Des premiers signaux montrent que l’Iran n’a pas l’intention de renoncer à son implantation régionale et à sa doctrine de « défense projetée ». Il entend même renforcer les deux proxys qu’il estime encore préservés : les Houthis et les milices irakiennes. Le premier défi sera toutefois de trouver de nouveaux moyens de soutenir la rémission du Hezbollah. Mais l’Iran, désormais dans une posture défensive, risque de souffrir d’une crédibilité minée – vis-à-vis de ses partenaires comme de ses ennemis –, et ce à un moment où la nécessité de définir une nouvelle stratégie se fait plus pressante que jamais.
Sur la scène extérieure, la non-intervention en Syrie, l’impossibilité de soutenir suffisamment le Hezbollah et l’élimination de nombreux leaders de l’Axe ont déjà commencé à soulever des doutes chez les partenaires de l’Iran. L’ancien Premier ministre irakien Nouri al-Maliki, l’un des hommes forts de Bagdad et proche de l’Iran, s’est dit « surpris par la position des États qui étaient du côté de la Syrie ». La crédibilité du régime des mollahs sera donc le chantier prioritaire pour que l’esprit de résistance (Muqawama) constitutif de l’Axe perdure.
Dès lors, outre un soutien accru aux proxys yéménite et irakien, l’Iran pourrait envisager de se rapprocher de HTC en misant sur le sentiment anti-israélien et pro-palestinien des rebelles – bien qu’il n’ait pas encore réouvert son ambassade à Damas, le régime iranien est déjà en contact avec les hommes d’Ahmed al-Charaa. Malgré la réticence affichée par HTC à affronter Tel-Aviv, les frappes que mène continûment Israël dans l’ouest syrien pourraient convaincre le groupe islamiste d’agir en ce sens. Téhéran offrirait alors son soutien en échange de voies d’approvisionnement en direction du Liban pour rebâtir les capacités du Hezbollah. Moins probable, le scénario inverse verrait l’Iran renforcer ses liens avec les minorités chiites et alaouites de l’ouest syrien qui pourraient craindre la répression des islamistes de HTC. En s’appuyant sur ces groupes, Téhéran pourrait établir un réseau de forces loyales qui serviraient, là aussi, de relais minimal vers le Liban.
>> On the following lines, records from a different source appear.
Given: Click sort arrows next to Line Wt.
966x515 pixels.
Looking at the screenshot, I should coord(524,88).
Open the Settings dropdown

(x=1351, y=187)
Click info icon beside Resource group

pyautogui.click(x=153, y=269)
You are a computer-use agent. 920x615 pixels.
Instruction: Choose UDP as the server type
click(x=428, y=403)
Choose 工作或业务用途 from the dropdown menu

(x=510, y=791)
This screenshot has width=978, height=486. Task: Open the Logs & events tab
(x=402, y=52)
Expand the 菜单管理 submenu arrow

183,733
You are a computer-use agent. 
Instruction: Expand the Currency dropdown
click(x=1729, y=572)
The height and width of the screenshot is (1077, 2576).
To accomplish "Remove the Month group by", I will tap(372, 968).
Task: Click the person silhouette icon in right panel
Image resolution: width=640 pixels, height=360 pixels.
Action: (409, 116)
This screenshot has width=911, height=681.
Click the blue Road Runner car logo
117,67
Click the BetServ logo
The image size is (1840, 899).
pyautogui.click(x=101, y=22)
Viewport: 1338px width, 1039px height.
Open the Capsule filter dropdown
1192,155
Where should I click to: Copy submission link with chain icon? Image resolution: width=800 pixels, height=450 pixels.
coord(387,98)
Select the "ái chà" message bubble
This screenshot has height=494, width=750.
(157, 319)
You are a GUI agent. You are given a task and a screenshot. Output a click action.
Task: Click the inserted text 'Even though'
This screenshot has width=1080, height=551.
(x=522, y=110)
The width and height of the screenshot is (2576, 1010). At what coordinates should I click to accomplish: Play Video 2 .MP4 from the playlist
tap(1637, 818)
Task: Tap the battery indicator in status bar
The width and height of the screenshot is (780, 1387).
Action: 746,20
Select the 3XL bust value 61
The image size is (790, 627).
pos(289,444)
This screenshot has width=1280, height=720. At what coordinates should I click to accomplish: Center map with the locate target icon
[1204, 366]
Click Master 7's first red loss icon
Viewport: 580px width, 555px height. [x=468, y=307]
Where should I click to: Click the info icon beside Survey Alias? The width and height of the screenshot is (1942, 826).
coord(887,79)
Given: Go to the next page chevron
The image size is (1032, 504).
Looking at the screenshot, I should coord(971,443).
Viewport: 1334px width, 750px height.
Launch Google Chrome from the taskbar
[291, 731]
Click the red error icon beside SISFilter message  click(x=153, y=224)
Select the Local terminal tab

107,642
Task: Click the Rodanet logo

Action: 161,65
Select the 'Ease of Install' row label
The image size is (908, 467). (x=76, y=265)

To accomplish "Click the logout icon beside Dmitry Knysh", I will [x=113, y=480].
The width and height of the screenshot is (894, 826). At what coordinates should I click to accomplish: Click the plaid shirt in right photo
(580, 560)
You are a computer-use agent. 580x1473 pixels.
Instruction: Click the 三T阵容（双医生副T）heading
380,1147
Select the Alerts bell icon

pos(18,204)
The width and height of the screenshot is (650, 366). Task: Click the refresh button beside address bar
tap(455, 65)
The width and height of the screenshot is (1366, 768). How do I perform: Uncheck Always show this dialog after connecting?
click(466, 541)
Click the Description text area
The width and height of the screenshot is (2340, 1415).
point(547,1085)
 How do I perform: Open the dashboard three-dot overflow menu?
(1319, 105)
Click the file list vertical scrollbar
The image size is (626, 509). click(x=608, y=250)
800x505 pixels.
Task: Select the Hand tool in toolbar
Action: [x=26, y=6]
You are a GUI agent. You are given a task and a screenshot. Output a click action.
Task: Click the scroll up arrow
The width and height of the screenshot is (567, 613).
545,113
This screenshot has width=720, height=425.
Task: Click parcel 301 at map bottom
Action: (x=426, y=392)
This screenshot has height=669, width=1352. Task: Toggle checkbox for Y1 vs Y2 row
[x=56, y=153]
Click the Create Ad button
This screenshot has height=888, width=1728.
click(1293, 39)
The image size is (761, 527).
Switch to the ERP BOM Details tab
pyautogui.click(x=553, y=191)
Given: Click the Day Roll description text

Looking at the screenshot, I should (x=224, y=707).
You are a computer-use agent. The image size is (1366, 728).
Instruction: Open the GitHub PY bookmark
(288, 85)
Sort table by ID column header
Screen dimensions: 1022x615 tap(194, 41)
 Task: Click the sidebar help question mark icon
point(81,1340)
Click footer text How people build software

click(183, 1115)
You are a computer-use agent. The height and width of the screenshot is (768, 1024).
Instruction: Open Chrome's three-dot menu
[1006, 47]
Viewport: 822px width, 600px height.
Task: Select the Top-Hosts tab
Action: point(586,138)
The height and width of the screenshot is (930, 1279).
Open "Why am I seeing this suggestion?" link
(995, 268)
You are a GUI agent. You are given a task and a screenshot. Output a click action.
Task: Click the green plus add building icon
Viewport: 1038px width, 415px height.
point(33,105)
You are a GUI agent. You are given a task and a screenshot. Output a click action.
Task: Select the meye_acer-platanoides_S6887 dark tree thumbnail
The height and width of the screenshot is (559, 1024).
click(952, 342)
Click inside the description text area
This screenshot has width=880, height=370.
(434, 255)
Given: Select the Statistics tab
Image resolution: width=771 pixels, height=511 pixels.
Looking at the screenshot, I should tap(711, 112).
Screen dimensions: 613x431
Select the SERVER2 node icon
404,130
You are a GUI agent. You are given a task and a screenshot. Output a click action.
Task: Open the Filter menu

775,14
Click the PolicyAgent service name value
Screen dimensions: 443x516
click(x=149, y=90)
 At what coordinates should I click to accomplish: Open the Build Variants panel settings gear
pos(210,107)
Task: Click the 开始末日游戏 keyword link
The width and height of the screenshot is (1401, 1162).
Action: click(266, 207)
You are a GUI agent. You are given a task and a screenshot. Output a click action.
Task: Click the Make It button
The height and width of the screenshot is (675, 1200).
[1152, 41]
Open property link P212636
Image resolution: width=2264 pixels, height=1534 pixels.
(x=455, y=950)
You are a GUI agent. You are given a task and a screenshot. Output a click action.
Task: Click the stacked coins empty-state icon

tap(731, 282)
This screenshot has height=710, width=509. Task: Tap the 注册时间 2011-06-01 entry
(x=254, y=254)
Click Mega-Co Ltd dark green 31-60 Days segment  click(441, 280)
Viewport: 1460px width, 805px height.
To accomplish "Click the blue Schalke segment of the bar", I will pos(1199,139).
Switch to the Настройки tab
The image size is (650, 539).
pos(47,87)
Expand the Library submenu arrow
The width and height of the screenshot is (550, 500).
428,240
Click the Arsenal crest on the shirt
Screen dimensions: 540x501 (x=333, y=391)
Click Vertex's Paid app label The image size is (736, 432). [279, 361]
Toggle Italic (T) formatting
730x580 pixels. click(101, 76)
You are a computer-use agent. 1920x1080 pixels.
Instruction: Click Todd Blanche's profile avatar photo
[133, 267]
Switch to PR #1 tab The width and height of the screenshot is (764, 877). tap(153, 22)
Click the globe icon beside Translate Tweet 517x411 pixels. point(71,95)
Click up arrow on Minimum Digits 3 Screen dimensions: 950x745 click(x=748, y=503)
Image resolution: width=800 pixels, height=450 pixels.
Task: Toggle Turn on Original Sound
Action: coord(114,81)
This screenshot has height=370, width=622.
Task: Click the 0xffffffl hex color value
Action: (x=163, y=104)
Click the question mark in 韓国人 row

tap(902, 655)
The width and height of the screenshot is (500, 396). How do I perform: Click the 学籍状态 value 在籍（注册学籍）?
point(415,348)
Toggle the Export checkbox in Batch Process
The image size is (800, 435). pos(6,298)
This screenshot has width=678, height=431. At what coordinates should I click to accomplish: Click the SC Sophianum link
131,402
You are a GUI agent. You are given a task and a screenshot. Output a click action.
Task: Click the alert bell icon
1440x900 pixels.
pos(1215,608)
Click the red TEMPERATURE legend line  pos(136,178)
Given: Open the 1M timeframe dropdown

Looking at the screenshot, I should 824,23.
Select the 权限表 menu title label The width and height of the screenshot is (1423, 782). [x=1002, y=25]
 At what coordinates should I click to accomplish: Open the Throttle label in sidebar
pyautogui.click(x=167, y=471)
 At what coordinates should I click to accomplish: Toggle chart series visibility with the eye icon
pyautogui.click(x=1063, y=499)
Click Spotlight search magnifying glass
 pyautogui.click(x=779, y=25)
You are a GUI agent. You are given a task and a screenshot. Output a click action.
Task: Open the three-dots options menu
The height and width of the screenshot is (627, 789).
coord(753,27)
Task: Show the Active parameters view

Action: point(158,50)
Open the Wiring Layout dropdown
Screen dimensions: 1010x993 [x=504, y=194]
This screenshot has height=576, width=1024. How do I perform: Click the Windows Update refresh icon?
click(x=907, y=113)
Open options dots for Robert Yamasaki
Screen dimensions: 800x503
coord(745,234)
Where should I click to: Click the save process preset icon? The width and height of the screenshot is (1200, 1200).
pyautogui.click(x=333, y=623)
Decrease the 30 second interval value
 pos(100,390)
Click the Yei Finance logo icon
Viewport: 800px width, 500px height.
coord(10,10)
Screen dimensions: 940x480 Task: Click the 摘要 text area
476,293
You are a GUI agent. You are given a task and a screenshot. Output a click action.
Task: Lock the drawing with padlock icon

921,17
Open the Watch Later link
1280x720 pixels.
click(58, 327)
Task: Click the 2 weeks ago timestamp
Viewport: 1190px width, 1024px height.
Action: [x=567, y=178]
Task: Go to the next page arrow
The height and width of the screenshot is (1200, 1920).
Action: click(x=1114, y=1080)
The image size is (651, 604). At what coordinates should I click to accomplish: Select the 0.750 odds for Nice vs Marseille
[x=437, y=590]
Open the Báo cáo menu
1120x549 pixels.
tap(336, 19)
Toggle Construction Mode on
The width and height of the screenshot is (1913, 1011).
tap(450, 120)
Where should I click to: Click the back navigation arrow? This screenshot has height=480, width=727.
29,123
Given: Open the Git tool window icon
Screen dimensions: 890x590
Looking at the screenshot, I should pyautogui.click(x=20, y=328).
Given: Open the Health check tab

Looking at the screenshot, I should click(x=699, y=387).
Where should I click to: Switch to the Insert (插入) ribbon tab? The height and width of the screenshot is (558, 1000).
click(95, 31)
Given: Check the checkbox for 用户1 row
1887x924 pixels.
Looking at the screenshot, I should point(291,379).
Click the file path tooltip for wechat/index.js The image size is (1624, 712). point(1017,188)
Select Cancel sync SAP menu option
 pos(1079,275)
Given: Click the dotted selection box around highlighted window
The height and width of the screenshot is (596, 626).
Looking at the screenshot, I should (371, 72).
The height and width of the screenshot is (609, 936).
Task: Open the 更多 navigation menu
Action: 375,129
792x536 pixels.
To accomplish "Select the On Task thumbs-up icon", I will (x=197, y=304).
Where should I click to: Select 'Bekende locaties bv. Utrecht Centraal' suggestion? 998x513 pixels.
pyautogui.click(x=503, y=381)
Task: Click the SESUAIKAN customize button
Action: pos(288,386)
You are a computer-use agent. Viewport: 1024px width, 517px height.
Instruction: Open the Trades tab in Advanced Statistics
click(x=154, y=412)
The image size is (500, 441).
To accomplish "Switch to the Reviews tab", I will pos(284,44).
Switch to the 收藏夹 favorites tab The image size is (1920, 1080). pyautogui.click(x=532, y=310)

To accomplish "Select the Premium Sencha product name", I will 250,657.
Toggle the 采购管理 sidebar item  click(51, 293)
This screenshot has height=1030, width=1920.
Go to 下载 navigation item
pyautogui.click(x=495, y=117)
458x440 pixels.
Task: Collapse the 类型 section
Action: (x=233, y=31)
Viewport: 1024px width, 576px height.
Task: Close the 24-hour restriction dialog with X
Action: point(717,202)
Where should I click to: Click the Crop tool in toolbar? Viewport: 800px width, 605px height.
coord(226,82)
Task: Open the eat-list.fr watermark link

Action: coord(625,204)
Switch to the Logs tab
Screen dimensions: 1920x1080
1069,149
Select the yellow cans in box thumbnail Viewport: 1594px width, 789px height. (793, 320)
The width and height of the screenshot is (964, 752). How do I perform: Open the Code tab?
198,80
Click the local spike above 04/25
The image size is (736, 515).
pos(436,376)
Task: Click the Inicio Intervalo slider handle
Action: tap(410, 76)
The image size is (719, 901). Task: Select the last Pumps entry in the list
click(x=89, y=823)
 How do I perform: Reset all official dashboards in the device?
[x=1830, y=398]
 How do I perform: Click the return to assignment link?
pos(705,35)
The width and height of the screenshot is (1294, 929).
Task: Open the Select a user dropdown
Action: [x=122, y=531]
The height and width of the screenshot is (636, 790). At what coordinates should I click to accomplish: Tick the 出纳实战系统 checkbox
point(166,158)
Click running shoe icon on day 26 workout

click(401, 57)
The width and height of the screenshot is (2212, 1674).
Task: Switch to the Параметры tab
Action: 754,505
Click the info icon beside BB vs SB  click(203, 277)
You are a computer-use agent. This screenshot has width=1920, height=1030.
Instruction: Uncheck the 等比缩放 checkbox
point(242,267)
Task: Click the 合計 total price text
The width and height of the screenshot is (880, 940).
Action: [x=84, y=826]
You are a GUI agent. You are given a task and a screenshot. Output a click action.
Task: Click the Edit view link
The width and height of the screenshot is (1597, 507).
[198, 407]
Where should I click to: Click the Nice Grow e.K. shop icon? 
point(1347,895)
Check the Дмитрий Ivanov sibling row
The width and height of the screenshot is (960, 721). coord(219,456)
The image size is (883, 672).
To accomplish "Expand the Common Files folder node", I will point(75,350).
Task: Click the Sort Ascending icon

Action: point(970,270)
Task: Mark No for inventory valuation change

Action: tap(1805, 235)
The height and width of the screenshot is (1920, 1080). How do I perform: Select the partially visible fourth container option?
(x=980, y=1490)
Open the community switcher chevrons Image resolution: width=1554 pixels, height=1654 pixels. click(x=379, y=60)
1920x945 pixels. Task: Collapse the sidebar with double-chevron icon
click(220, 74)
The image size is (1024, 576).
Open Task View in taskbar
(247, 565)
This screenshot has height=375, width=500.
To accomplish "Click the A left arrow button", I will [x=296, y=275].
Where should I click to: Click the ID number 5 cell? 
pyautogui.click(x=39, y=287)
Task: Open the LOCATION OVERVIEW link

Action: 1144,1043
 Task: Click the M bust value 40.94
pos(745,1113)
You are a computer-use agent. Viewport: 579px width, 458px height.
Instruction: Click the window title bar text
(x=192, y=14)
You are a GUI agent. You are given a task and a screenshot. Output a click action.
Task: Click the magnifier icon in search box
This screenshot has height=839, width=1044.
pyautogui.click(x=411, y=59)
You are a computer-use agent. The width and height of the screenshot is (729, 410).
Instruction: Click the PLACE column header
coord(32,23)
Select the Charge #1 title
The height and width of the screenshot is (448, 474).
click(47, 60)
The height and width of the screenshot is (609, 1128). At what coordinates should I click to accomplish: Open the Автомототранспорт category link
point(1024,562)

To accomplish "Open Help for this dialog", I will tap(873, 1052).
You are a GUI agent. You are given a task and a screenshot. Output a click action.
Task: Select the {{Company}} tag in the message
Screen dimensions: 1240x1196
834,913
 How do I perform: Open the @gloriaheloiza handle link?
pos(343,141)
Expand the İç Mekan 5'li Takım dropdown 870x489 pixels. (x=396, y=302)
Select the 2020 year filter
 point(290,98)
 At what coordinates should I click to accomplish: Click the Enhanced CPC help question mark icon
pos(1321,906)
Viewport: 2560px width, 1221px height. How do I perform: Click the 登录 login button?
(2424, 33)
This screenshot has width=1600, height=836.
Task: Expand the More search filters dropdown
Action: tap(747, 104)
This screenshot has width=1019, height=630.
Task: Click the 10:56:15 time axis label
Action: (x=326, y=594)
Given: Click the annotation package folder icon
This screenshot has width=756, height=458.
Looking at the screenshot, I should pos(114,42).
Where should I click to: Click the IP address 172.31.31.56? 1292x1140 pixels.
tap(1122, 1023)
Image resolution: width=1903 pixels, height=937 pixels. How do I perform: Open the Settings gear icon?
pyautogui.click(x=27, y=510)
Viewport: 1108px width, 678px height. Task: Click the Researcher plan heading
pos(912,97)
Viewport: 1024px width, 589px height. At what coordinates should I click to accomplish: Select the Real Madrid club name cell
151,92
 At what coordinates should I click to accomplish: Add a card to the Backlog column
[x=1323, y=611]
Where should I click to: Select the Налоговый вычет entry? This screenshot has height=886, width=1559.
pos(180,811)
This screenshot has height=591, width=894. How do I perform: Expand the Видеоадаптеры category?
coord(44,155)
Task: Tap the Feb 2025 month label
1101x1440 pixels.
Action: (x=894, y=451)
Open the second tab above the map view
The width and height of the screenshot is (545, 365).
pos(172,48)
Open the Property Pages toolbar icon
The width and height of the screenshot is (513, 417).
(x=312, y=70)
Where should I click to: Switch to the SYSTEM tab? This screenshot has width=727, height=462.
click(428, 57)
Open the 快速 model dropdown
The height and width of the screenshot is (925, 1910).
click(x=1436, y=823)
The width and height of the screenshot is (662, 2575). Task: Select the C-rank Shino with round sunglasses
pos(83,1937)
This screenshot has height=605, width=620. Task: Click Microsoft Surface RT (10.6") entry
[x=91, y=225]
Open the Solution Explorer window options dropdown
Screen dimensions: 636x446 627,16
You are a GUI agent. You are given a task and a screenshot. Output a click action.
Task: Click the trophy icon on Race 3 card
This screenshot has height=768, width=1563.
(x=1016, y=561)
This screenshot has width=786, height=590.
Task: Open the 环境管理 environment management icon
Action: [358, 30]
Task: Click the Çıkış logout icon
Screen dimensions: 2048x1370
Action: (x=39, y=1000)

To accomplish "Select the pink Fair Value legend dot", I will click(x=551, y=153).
Concernant les Houthis, le proxy le plus actif depuis les déboires de l’Axe, la question de leur rôle devrait se poser plus vivement. Présents notamment en Irak et en Syrie, ils pourraient chercher à jouer, d’une manière moins ambitieuse et moins formelle, le rôle de coordinateur qui incombait au Hezbollah. En décembre, la rhétorique du mouvement et l’intensification des frappes menées contre Israël allaient dans ce sens. Sur la scène intérieure, les pragmatiques iraniens du camp principaliste (conservateur) pourraient inciter à accélérer le franchissement du seuil nucléaire afin de compenser la dégradation de l’Axe et rétablir la crédibilité du régime. Après la chute d’Assad, Ahmed Naderi, un membre influent du Parlement, a sommé la république islamique de conduire un « essai nucléaire » et de « reconstruire l’Axe de la résistance ». D’autres parlementaires, à l’instar de Mahmoud Nabavian, tiennent depuis quelques semaines des propos similaires. De manière intéressante, plusieurs analyses semblent indiquer que la force al-Qods du CGRI, avec le déclin de l’Axe, perdrait de l’influence au profit de la force aérospatiale du CGRI – qui elle bénéficie d’une crédibilité accrue au sein du régime depuis les attaques menées contre Israël en 2024. Avec l’Axe en perdition et la perspective de frappes contre les infrastructures nucléaires iraniennes (Tel-Aviv et Washington admettent étudier la question), le franchissement du seuil nucléaire gagne en probabilité.